EXERCISE:
In the entries that follow, the lines from the one with "Task: Select the Type tool" through the one with "Viewport: 856px width, 555px height." are the ones to write out, exactly and with both ends included. Nothing else should appear.

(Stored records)
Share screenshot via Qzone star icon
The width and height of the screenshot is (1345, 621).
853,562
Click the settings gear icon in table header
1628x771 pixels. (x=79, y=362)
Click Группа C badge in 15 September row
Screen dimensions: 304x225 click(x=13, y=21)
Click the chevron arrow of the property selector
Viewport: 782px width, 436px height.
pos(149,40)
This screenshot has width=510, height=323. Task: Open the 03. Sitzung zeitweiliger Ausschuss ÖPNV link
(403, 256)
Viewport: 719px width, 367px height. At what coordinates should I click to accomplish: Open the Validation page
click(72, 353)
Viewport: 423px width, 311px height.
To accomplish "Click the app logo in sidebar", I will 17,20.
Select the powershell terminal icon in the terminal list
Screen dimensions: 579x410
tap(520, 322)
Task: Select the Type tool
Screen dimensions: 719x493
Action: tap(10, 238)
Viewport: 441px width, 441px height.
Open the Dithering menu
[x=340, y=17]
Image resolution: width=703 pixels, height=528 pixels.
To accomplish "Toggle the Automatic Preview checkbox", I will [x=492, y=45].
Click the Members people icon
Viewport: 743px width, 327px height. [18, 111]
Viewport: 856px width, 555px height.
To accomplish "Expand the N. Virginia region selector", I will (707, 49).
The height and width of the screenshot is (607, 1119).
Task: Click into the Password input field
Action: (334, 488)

RESPONSE BOX:
Task: Select the Type tool
Screen dimensions: 719x493
Action: tap(10, 238)
Viewport: 441px width, 441px height.
Open the Dithering menu
[x=340, y=17]
Image resolution: width=703 pixels, height=528 pixels.
To accomplish "Toggle the Automatic Preview checkbox", I will [x=492, y=45].
Click the Members people icon
Viewport: 743px width, 327px height. [18, 111]
Viewport: 856px width, 555px height.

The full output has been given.